The passive membrane permeability of cyclic peptides continues to astonish and inspire a growing number of researchers. While the literature has become increasingly dense and the methods of studying cyclic peptides have become more powerful, the problem of turning these molecules into drugs remains. Although cyclic peptides thoroughly violate the previously embraced rules of drug discovery, synthetic investigation leading to de novo discovery in the chemical space beyond traditional small molecule drugs has concentrated on head-to-tail cyclic peptides. Many bioactive peptide natural products with intracellular targets are not head-to-tail cyclized, but rather side chain to tail cyclized resulting in cyclic/linear hybrid peptides known as lariat peptides. We pursued two strategies to study structure-permeability relationships in lariat peptides. Chapter 1 describes the use of synthetic libraries to explore a generic lariat peptide chemical space. We generated a library of scaffolds using stable isotopes to encode stereochemistry and determined the passive membrane permeability of over 1000 novel lariat peptide scaffolds with molecular weights around 1000. Many lariats were surprisingly permeable, comparable to many known orally bioavailable drugs. Passive permeability was strongly dependent on N-methylation, stereochemistry, and ring topology. A variety of structure-permeability trends were observed including a relationship between alternating stereochemistry and high permeability, as well as a set of highly permeable consensus sequences. Chapter 2 describes our investigation of xentrivalpeptides, a class of lariat peptide natural products.

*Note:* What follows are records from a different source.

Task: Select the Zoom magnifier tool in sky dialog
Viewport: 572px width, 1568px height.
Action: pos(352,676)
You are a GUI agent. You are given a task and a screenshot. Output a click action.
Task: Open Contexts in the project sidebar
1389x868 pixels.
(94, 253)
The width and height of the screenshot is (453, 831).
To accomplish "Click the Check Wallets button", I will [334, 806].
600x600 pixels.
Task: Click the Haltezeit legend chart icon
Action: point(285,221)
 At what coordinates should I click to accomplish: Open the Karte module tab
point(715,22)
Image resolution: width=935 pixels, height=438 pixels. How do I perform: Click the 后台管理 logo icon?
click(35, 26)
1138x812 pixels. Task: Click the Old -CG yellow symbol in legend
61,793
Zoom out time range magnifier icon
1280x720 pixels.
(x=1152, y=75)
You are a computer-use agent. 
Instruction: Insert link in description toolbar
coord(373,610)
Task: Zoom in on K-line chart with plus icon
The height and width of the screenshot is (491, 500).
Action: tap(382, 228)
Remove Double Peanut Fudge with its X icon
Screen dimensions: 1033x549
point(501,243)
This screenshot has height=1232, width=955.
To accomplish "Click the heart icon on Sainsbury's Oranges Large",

These lariats are composed entirely of simple lipophilic amino acids, indicating potential passive permeability. These compounds are heavily enriched in valine, suggesting a possible role of β-branching. We established high permeability for xentrivalpeptide A and prepared several analogues of xentrivalpeptide A to probe the roles of β-branching and stereochemistry. Our results reveal that β-branching is not important for permeability while stereochemistry does influence permeability. Obtaining low-dielectric NMR data proved difficult for these lariats and, having established that lariat peptides can achieve passive permeability, we directed our efforts towards the library approach discussed in chapter 1.